Quando era um garotinho, pensava "Nossa! Quando chegar o ano 2000 eu vou ter 61 anos!". Meu pai morreu aos 63 e eu achava que talvez não chegasse lá. Tudo bem, ainda dá tempo para eu morrer. Meu avião pode cair um dia desses ou posso ser assassinado. Eu me preocupo com o futuro, mas não tenho medo da morte.
Me preocupo com muita coisa, inclusive com o bug do milênio. Acho até que na noite do próximo réveillon vários aviões vão cair -e teremos com certeza uma noite cheia de notícias (risos)!
Quais são seus maiores sonhos e medos?
- Meu sonho é ver paz e prosperidade para toda a humanidade. Sonho com o fim da ignorância e da degradação ambiental. Quero ver todo mundo vivendo com dignidade, com um bom emprego, com saúde, educação e tudo mais. Meu medo é não ver nada disso.
O sr. considera o dinheiro doado à ONU um investimento ou filantropia?

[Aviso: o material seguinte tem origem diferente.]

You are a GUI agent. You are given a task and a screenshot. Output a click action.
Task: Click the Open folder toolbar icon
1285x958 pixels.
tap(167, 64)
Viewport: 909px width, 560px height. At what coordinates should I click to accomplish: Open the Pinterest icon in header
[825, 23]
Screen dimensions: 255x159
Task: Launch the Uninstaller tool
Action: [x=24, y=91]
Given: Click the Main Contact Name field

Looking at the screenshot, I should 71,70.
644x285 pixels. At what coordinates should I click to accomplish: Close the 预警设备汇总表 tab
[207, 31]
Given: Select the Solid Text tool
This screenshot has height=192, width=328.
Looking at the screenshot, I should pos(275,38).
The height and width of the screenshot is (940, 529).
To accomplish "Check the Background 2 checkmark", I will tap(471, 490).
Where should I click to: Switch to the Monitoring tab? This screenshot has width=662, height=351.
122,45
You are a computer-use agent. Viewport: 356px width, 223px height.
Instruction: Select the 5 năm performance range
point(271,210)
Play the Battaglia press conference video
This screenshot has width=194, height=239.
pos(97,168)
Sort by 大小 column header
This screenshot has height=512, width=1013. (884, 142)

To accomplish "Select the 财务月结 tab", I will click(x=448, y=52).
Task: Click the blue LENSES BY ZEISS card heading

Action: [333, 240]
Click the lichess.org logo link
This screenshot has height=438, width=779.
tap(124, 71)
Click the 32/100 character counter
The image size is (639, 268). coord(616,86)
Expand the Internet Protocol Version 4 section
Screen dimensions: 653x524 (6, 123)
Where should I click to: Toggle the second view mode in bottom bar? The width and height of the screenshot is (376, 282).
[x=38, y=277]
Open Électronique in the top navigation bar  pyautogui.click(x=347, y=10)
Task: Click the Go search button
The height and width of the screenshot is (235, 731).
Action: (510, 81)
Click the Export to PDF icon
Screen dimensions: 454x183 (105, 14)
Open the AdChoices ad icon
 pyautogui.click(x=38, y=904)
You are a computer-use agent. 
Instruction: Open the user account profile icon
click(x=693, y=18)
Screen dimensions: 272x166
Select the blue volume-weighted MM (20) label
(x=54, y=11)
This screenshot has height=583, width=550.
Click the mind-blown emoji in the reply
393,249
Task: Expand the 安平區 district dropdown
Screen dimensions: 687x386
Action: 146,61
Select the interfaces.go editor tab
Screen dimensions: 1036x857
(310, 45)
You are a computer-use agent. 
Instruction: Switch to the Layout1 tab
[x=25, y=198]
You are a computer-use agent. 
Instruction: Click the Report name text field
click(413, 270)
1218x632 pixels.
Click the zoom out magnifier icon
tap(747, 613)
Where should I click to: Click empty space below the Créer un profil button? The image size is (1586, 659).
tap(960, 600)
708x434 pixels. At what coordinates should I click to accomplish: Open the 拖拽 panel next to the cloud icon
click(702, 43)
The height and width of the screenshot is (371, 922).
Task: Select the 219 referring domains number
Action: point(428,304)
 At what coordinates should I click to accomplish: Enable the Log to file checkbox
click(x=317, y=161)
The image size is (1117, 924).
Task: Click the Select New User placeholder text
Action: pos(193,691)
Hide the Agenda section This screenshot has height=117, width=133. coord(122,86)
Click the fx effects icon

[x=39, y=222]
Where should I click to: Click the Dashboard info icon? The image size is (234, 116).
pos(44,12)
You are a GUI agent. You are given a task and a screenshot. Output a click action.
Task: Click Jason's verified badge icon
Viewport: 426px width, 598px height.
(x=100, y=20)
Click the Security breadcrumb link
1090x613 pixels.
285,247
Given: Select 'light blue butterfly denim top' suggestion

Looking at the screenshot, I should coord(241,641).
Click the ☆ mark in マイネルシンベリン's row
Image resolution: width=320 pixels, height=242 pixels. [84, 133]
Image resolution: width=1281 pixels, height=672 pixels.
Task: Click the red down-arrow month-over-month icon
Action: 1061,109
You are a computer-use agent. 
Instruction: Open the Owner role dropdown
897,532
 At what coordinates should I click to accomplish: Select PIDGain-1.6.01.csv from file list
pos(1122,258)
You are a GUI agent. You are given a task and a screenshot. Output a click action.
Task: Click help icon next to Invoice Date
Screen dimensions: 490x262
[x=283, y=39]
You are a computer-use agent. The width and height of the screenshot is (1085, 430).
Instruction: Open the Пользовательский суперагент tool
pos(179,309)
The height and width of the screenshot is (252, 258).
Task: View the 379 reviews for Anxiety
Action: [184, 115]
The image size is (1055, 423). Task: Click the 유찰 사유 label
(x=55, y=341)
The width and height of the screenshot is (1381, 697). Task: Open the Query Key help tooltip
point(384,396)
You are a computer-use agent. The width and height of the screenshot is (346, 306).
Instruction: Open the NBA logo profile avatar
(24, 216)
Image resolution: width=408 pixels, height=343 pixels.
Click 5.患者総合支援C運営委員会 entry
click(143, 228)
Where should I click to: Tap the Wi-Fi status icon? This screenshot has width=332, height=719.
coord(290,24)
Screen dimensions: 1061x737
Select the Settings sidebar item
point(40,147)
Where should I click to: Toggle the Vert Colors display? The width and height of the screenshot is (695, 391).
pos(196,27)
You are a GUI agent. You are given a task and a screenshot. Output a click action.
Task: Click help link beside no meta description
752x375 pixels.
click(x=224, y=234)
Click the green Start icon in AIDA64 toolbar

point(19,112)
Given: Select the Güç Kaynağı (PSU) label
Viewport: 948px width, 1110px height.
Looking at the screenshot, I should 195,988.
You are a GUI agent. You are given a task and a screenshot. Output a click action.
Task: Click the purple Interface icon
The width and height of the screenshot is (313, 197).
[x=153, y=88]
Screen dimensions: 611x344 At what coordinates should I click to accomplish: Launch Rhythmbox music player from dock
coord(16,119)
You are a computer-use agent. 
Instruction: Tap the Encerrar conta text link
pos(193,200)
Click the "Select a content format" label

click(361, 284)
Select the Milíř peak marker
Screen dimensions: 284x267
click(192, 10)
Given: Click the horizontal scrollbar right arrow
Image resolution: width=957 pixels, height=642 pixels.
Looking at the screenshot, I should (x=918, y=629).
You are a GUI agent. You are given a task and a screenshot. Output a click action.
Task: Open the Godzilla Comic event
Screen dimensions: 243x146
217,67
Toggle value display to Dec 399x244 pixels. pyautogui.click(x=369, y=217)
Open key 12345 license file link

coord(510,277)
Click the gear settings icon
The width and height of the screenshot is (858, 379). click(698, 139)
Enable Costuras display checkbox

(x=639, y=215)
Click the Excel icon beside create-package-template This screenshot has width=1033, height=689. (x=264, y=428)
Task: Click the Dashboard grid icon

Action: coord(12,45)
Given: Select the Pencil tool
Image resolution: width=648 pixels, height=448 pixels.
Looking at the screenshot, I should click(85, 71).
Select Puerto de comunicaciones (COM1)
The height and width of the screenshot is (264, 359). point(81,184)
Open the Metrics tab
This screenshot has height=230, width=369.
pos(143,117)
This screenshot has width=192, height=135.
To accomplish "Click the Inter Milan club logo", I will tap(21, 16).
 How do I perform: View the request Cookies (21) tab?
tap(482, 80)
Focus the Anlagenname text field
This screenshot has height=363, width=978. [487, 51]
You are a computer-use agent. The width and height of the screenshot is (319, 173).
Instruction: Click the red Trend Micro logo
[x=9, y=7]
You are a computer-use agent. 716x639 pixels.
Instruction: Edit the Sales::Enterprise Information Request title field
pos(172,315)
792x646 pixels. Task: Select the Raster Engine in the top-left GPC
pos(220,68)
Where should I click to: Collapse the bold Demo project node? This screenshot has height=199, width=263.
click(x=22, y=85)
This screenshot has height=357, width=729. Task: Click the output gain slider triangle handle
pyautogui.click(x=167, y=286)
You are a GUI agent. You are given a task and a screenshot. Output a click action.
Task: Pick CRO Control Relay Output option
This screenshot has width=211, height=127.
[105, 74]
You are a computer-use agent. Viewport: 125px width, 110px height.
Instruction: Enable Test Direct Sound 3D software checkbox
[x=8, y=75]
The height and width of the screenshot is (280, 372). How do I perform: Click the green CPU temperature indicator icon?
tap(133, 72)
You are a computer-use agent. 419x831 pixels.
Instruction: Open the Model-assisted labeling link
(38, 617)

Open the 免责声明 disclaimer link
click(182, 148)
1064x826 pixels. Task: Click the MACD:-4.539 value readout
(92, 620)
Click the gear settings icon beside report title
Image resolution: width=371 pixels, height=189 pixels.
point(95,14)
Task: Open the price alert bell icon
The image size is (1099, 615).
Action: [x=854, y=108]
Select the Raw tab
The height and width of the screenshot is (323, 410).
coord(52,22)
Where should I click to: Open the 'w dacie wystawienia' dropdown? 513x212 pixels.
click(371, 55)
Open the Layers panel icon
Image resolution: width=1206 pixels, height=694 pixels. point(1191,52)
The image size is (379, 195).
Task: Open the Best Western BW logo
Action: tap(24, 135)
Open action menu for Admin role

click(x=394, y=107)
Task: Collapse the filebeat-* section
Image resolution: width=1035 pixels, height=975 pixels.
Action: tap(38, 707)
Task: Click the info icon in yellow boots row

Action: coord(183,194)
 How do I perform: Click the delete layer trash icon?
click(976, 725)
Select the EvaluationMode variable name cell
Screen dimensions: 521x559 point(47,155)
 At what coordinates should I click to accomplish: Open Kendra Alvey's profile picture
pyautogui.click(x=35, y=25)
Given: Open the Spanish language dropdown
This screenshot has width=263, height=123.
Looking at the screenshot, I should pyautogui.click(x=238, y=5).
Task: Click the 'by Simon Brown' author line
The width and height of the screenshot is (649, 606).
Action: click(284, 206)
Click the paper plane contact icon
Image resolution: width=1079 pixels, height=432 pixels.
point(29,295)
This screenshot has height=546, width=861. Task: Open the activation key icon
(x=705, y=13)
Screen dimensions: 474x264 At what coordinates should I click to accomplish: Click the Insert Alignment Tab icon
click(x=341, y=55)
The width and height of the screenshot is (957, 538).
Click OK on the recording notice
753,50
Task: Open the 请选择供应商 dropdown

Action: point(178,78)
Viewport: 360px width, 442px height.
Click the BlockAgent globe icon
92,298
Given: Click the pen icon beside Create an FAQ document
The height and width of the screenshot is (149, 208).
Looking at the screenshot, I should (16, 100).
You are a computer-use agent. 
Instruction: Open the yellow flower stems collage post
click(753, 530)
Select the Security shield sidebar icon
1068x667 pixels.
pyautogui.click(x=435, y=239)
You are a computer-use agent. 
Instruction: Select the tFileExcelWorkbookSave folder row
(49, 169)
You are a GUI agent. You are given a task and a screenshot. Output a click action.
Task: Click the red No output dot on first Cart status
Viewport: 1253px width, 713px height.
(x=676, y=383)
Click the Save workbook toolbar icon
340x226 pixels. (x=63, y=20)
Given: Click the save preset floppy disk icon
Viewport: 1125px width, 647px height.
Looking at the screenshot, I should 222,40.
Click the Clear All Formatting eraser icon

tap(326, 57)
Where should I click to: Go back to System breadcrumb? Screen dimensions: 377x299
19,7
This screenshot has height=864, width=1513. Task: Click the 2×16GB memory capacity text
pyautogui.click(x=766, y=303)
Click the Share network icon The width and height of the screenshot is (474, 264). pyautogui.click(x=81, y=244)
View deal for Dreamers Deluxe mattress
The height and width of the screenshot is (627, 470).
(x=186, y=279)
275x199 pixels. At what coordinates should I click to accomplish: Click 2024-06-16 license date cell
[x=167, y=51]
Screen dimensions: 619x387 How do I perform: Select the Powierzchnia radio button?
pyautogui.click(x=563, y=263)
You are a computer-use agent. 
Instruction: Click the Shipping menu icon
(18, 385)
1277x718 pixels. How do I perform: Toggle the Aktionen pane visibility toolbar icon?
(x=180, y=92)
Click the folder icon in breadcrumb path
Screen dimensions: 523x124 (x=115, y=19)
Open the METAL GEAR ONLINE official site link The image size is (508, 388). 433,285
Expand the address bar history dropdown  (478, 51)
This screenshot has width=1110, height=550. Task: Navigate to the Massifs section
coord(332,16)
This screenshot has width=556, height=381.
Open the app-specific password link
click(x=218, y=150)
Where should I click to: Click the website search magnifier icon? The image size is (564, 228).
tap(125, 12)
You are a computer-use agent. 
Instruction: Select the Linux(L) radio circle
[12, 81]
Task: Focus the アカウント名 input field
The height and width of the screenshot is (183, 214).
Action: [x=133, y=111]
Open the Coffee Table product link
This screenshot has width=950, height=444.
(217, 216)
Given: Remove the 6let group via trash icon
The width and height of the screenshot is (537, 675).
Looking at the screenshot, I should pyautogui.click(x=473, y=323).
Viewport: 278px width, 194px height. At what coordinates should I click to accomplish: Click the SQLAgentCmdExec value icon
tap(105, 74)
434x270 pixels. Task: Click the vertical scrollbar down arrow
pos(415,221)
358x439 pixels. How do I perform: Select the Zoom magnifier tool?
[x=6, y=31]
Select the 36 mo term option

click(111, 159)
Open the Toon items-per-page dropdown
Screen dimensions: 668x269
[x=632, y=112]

- Eu gasto US$ 100 milhões por ano em doações à ONU e sei que esse dinheiro é gasto em grande parte em projetos na porção subdesenvolvida do mundo. Considero um investimento. Acredito que o dinheiro está sendo usado para melhorar o futuro da humanidade. Tenho certeza que esse dinheiro está sendo bem utilizado. Financiamos programas como um que provê complementação alimentar a gestantes do Timor do Leste, outro que erradica de vermes na África central, um de imunização contra doenças tropicais em crianças de Serra Leoa e ainda a construção de casas no Vietnã, entre outros tantos. Quando faço uma doação à ONU, Si que o dinheiro vai direto para as agências que executam esses projetos pelo mundo todo. Não é uma doação simples. Temos um complexo sistema de controle que nos permite saber como está sendo investido. A ONU não é ineficiente. Os governos locais aonde executamos esses projetos geralmente são.